NHS patients are being left in hospital corridors for “dangerously long periods” and missing timely access to specialist care, health leaders have warned.
The Society for Acute Medicine (SAM) said new data shows fewer than one in five acutely unwell patients are receiving their first assessment in an acute medical unit (AMU).
AMUs are short stay assessment and admission units for patients who need specialist assessment and/or opinion.
Patients are referred to AMUs by emergency department (A&E) doctors, other hospital departments, or directly by a GP.
The latest Society for Acute Medicine benchmarking audit, carried out in June, included more than 10,000 patients.
It found nearly half were initially seen in emergency departments rather than AMUs, and over nine in 10 spent more than four hours waiting in A&E.
More than half of patients waited more than 12 hours in emergency departments, with older and frailer patients most likely to wait this long.
According to the SAM, a lack of beds in AMUs and on hospital wards means patients are left for “dangerously long periods” on corridors.
It said AMUs receive the majority of patients admitted to hospital from A&E, helping to maintain the flow of patients, so blockages have a big knock-on effect.
SAM’s new president, Dr Vicky Price, said: “Corridor care is causing harm for patients on a daily basis.
“It is associated with increased length of stay and increased mortality, and patients should be flowing through AMUs.
“The evidence shows that patients have better outcomes when they come through acute medical units – lower mortality, shorter stays and better patient experience – so we must fix this situation.”
SAM past president Dr Tim Cooksley added: “We have patients in corridors, not just in our emergency departments but in our acute medical units as well, and our occupancy levels are too high.
“We still have over 1,000 patients a day in England alone waiting more than 12 hours in emergency departments, and most of those are acute medical patients waiting for a bed on an acute medical unit.
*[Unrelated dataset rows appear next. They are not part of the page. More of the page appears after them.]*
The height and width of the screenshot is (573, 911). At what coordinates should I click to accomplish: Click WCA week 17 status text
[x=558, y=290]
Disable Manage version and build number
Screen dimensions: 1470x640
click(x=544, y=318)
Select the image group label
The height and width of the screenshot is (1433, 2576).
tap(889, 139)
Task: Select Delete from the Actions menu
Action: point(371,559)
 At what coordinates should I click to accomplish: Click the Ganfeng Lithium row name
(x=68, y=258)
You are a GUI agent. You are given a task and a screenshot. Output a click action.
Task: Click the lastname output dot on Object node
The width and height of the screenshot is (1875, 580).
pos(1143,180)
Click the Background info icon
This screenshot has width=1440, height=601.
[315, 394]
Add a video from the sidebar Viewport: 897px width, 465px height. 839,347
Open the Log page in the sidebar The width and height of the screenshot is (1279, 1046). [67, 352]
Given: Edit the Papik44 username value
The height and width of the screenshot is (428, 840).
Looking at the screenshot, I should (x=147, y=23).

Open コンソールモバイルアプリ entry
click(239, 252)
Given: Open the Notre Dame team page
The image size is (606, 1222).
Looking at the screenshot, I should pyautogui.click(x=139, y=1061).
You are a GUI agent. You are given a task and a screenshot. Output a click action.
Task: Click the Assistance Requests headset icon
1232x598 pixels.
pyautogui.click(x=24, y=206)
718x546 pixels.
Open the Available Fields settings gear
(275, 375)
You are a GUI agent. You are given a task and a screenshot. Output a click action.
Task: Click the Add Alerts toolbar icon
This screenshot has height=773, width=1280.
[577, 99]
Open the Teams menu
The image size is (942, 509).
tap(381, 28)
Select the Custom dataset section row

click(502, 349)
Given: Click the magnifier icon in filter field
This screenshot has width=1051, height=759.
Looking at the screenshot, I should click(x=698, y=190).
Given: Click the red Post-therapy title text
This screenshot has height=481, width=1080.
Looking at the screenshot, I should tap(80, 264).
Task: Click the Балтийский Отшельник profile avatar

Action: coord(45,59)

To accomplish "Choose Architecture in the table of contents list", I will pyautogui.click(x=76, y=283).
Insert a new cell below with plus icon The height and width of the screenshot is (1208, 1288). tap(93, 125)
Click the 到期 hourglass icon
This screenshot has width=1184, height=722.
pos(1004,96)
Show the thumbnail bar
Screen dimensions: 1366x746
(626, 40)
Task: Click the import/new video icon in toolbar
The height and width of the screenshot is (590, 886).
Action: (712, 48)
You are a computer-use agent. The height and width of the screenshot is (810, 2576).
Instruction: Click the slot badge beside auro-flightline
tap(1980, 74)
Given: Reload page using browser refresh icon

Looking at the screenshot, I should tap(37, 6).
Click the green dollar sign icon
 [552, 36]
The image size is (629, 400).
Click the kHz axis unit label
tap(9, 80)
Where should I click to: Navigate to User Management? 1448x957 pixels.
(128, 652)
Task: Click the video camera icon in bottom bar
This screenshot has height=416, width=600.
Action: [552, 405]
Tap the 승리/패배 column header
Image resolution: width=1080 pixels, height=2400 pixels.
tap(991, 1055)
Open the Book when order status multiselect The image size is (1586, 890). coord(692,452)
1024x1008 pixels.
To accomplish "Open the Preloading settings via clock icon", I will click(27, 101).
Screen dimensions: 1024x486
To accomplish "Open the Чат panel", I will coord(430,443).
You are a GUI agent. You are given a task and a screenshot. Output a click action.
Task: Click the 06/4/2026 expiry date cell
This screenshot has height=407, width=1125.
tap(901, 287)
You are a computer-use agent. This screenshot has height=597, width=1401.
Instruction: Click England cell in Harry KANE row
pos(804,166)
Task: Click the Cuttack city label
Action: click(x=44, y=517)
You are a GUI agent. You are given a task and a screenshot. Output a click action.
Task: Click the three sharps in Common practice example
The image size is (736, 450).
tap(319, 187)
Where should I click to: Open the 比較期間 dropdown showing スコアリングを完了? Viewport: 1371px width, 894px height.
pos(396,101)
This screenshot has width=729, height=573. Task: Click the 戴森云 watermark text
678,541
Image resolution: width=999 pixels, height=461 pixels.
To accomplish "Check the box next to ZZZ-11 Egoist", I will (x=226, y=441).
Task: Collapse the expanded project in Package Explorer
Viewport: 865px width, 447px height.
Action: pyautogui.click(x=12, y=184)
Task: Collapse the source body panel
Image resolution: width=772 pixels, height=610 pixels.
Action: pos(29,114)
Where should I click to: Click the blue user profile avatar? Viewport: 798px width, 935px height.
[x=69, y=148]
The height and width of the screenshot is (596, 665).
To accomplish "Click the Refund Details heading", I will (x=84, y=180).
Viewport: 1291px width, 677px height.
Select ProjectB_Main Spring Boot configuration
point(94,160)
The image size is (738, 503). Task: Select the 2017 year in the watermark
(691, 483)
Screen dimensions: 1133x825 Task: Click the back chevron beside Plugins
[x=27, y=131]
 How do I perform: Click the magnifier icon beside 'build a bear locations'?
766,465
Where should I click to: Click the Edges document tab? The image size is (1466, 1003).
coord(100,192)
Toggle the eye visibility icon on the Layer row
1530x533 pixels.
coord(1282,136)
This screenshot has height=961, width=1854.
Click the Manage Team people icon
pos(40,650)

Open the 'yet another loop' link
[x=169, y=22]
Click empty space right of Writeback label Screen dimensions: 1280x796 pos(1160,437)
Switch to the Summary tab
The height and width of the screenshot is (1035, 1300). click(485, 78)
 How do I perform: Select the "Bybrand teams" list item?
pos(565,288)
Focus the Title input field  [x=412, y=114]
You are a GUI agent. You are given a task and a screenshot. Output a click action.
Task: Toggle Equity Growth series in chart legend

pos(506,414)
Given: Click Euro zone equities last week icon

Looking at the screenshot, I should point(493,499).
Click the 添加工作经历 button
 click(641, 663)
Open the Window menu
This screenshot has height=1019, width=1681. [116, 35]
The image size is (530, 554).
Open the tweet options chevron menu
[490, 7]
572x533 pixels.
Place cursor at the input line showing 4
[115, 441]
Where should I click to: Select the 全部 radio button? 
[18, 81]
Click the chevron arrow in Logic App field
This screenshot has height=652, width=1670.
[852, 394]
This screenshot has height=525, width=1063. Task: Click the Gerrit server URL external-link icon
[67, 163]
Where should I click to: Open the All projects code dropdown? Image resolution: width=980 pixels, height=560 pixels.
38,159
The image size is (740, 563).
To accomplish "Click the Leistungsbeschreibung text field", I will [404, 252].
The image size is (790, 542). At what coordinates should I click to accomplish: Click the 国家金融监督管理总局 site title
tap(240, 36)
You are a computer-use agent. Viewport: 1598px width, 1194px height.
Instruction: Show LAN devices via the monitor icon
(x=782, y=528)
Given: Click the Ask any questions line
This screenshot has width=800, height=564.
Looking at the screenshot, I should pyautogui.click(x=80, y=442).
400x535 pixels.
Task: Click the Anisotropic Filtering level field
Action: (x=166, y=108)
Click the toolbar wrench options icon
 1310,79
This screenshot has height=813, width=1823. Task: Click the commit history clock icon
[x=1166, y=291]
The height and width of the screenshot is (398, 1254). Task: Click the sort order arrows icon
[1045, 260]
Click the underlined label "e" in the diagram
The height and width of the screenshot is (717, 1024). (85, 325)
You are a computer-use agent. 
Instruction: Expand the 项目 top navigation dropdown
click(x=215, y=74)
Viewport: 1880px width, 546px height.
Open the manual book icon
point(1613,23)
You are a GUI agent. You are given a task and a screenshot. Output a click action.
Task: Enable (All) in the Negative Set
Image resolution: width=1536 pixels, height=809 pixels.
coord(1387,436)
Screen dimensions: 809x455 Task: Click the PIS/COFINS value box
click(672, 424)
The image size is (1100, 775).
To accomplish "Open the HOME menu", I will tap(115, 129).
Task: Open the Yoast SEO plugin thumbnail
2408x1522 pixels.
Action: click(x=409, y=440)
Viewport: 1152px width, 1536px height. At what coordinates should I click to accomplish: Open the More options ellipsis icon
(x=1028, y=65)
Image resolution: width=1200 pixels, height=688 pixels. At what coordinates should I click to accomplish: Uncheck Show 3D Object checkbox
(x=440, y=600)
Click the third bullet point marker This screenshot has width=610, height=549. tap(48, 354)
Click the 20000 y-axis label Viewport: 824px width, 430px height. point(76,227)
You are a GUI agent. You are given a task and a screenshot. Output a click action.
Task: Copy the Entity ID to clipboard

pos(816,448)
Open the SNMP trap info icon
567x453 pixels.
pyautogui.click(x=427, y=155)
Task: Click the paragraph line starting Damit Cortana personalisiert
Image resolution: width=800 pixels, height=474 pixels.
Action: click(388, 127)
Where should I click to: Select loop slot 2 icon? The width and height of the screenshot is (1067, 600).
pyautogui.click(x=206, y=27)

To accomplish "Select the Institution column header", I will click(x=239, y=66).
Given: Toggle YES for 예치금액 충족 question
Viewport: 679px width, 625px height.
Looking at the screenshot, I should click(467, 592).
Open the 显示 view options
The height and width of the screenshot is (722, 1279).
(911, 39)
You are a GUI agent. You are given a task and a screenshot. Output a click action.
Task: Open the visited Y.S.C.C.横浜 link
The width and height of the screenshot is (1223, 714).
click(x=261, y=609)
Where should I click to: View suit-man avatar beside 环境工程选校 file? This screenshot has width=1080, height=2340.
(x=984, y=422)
“Many are older, frail and vulnerable to sustaining harm while they are waiting.”
A Department of Health and Social Care spokesperson said: “It is shocking corridor care has become a feature of the NHS and we are working at pace to turn around more than a decade of neglect.
“Despite NHS Accident and Emergency departments facing their busiest August ever, ambulance response times and handovers are the fastest they have been since the pandemic.
“But we know there’s more to do. That’s why we are expanding urgent and emergency capacity and upgrading hundreds of ambulances across the country, backed by an extra £450 million.”